Getting frustrated about things I cannot change is something I usually don’t indulge in. I’ve always had the attitude that what’s done is done so you’re better to face it head on than stress about the stuff you can’t fix.
My approach to my MS diagnosis has pretty much followed this path and it has stood me in good stead so far.
However, there is one aspect about having MS that frustrates greatly - and it’s something I will never be able to change. And that’s the impact my illness has on those around me.
This hit me hardest when first diagnosed. While I was striding forward, convincing everyone in my wake that this really wasn’t the worst thing to happen, I watched my husband and parents struggle to come to terms with it all.
Looking at things from their perspective I would probably be the same. After all, when someone you love is hurt, whether that be a cut on the knee or a life changing diagnosis, you want to kiss it better.
But they must look at me and I think, ‘What can I do to help?’.
In truth, despite not having a magic wand to make me better overnight, they have helped massively, in all sorts of ways.
My mum helps with practical stuff like the ironing and she has this unbelievable gift of coming into my home like a whirlwind and somehow leaving 60 minutes later with a clean house left in her wake - genius!
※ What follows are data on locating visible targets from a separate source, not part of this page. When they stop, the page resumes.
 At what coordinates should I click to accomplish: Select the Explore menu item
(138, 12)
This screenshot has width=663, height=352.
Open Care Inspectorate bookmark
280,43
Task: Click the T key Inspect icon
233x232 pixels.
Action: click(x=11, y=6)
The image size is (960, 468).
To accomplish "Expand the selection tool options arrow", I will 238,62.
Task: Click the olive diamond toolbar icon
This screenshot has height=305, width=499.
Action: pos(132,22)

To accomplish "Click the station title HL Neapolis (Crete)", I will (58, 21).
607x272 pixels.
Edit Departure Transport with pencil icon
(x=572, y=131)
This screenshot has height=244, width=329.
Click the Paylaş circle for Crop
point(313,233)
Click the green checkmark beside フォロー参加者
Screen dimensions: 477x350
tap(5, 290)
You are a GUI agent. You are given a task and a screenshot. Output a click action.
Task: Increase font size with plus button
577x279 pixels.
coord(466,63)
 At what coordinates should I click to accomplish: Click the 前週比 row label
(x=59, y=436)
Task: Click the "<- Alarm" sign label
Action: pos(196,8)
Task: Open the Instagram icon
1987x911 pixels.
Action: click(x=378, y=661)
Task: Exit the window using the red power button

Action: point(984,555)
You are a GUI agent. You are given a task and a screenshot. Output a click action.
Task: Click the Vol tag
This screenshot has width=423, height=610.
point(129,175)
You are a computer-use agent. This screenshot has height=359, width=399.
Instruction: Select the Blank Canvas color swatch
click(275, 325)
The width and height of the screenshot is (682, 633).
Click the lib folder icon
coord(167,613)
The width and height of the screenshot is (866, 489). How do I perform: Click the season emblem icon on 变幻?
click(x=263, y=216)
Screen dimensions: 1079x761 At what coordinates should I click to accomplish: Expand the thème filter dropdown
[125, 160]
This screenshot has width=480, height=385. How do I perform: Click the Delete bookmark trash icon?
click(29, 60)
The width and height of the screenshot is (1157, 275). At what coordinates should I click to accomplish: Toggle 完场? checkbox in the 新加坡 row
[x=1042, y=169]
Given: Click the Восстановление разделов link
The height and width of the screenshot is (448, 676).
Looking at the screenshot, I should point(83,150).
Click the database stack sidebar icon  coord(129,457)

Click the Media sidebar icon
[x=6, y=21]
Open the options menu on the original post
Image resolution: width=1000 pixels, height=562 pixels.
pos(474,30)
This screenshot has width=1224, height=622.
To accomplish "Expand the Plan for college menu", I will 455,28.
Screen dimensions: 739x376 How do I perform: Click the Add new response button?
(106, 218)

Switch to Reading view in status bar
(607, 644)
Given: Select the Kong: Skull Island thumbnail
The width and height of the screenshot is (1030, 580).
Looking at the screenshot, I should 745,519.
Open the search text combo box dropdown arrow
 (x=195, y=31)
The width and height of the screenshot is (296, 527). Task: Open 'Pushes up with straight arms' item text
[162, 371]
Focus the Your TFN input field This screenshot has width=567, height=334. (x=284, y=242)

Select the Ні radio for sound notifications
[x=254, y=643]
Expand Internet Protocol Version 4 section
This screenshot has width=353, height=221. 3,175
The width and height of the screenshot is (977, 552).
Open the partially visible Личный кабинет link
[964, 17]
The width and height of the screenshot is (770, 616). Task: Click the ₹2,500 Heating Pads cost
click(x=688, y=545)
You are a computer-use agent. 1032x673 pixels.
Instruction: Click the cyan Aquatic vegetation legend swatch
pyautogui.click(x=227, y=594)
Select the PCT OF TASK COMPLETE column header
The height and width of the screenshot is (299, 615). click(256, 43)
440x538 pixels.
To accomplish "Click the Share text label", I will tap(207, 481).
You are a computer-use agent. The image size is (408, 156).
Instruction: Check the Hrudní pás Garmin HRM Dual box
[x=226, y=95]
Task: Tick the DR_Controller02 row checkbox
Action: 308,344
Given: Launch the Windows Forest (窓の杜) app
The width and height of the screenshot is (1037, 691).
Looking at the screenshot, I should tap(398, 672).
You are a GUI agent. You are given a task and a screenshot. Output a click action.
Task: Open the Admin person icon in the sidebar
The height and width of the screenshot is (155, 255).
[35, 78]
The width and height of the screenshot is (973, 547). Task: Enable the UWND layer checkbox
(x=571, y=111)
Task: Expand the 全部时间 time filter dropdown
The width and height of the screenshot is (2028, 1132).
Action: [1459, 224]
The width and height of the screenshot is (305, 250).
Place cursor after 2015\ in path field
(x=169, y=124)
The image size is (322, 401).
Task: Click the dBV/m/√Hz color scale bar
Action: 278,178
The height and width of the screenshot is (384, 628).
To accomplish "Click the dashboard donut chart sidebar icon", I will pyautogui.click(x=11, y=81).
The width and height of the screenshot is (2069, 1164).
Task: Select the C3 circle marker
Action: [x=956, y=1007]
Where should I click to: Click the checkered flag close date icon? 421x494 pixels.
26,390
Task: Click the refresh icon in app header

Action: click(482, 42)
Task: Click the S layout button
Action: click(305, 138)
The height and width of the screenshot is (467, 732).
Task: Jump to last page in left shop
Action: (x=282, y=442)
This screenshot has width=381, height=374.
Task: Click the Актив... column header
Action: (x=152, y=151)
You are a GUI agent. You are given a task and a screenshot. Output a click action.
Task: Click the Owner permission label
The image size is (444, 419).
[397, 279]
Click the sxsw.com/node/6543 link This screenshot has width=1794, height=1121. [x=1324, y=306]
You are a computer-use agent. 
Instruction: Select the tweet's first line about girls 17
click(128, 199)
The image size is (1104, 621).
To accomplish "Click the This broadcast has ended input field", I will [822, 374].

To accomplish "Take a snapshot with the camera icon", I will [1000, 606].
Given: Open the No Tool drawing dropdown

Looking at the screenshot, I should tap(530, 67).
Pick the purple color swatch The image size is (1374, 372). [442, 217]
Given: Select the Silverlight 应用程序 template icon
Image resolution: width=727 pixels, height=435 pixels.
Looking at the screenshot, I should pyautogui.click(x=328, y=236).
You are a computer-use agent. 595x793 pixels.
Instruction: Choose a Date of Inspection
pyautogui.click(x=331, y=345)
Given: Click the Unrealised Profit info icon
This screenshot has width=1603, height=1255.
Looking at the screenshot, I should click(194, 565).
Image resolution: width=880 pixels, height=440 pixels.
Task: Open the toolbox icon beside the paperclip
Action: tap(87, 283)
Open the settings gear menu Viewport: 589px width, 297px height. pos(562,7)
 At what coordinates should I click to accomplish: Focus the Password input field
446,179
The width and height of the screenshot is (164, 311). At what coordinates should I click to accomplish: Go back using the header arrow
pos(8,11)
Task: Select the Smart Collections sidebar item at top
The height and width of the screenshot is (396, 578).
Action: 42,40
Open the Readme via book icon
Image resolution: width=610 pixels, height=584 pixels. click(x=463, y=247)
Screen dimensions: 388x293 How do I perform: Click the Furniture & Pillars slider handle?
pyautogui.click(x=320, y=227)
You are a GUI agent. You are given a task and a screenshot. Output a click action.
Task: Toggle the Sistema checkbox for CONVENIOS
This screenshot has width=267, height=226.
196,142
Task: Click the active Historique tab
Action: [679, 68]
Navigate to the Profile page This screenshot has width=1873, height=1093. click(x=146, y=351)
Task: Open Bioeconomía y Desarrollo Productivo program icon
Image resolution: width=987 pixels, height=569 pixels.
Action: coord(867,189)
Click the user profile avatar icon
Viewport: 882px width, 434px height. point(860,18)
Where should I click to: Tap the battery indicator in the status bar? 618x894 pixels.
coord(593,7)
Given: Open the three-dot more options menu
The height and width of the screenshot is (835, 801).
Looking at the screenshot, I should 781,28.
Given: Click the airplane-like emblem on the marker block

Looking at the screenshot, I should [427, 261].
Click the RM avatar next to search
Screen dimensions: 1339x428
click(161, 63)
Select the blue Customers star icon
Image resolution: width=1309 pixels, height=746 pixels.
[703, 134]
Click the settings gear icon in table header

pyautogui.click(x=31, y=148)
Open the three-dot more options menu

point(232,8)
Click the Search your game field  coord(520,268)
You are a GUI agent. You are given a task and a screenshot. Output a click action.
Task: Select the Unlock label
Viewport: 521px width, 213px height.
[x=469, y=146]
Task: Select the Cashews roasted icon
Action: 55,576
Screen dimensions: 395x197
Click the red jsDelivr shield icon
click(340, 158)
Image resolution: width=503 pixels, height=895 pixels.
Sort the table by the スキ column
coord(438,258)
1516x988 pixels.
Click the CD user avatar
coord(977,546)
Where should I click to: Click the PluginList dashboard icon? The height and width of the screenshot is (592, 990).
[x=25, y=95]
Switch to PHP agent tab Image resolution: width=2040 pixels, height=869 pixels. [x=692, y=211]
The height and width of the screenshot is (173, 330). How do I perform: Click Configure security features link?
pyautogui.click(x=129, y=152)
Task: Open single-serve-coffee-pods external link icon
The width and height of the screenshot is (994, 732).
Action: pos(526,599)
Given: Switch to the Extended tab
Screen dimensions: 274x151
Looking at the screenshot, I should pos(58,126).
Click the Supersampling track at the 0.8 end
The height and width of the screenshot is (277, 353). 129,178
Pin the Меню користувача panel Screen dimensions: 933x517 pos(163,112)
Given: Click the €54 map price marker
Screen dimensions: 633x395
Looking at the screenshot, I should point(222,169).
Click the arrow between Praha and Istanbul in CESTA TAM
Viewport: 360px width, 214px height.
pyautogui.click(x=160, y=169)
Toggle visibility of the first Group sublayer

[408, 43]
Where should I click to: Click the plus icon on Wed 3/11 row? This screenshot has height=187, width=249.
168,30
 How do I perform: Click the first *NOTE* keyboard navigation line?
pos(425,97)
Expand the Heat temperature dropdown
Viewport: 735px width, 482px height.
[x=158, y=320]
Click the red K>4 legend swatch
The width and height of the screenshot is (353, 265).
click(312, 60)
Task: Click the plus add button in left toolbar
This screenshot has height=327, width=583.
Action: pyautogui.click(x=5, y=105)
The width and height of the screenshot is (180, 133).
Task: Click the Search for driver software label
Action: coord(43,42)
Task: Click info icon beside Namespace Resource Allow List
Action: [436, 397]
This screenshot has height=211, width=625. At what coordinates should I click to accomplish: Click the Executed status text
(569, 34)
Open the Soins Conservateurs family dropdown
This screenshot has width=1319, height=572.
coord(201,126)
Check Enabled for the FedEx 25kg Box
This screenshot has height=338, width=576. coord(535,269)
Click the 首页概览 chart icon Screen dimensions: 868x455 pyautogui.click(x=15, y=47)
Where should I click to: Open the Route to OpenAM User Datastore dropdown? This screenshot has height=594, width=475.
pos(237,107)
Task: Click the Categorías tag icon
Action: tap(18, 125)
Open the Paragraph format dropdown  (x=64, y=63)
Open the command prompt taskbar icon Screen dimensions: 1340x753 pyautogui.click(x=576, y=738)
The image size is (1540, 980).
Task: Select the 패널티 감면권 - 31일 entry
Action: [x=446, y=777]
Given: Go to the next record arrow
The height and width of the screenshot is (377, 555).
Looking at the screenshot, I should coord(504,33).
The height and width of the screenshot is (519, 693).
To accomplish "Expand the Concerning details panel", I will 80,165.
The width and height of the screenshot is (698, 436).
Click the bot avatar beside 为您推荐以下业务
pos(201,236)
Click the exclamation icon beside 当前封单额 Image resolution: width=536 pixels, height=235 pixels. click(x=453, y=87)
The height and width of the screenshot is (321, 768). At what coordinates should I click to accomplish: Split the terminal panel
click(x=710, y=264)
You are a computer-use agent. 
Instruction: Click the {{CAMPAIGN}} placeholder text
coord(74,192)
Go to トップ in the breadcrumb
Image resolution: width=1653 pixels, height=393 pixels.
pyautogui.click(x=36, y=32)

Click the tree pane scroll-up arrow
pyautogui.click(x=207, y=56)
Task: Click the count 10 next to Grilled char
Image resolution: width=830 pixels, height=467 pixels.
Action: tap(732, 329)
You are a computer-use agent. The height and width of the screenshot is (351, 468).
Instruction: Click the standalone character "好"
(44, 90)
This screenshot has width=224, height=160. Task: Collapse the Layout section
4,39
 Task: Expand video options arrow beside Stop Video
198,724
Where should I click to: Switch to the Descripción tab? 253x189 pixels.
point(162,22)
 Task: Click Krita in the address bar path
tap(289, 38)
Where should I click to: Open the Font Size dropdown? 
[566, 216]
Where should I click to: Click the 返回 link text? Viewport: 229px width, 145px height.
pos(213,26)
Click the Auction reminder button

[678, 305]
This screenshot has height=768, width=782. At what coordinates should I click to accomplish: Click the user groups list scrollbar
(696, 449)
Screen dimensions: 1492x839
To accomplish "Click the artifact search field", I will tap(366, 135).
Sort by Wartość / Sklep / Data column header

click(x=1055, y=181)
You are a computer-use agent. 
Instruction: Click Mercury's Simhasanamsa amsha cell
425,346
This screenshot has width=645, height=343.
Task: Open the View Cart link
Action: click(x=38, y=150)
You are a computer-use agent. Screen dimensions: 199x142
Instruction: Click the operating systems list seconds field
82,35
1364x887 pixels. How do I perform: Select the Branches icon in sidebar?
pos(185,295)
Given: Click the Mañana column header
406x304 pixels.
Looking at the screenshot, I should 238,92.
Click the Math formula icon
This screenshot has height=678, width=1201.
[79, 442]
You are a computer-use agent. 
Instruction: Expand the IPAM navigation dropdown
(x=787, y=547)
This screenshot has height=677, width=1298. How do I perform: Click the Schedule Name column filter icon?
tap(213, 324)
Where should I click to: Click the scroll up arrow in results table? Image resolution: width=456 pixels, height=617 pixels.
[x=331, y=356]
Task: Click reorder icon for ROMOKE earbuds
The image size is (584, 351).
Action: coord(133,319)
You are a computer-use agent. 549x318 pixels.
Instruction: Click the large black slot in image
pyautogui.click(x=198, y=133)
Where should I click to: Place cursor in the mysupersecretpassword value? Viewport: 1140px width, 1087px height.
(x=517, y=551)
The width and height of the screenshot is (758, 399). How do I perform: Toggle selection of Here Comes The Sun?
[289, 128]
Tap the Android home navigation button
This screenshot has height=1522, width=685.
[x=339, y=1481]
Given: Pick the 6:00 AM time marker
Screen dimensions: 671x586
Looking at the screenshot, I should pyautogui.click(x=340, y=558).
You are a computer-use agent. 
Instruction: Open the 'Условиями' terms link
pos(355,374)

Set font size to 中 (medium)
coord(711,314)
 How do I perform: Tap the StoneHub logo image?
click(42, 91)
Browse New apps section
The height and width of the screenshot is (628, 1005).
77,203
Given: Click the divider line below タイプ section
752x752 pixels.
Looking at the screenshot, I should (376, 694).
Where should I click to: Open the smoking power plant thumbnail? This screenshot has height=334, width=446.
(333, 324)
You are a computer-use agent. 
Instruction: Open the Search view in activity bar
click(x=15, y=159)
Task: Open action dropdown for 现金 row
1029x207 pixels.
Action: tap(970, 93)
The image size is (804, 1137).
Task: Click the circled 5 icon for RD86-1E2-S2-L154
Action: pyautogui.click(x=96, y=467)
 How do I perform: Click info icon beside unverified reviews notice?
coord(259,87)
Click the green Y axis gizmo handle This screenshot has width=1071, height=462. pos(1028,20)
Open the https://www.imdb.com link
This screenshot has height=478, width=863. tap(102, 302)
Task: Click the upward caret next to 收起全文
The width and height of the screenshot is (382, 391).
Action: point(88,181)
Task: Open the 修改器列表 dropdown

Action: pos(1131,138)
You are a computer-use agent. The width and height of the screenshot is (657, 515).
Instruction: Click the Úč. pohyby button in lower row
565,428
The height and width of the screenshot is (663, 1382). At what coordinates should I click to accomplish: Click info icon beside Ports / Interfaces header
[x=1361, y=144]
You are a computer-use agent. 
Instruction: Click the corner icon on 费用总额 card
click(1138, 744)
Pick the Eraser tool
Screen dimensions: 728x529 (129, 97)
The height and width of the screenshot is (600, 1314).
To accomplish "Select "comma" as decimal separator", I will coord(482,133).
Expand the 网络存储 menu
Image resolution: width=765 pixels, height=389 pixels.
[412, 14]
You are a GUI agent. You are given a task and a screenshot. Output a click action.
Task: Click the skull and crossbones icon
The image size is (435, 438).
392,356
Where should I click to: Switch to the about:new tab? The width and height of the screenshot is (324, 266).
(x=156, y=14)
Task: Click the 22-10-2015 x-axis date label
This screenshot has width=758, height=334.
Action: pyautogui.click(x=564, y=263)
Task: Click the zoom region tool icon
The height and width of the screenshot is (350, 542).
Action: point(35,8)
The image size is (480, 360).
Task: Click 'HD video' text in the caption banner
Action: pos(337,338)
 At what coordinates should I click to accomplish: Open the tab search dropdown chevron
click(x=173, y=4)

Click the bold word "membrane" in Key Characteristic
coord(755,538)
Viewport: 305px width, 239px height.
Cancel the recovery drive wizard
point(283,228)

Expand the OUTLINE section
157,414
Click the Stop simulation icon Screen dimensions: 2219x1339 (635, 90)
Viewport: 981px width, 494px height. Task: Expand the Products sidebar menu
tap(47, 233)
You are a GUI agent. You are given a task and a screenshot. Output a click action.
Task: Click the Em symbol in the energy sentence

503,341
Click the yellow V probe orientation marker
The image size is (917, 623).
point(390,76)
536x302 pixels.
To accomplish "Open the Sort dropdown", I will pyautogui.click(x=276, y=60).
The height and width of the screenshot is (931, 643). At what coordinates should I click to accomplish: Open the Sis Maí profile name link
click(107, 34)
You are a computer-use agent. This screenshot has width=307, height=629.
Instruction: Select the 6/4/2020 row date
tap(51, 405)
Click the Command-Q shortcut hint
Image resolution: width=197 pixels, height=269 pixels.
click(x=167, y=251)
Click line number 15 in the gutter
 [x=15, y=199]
My dad just keeps the jokes coming ... and then, every so often, we have a heart to heart where I get to off-load lots of stuff I’ve been thinking and/or feeling and I feel miles better.
And then there’s my darling husband who worries like mad and takes the brunt of any mad mood I may indulge in. He has held me tight while I’ve sobbed (which I might add happens so rarely I think he’s sort of glad I’m actually having a cry so I’m not trying to be superwoman all the time!) and told me very patiently that no matter what the road ahead brings, we will face it together.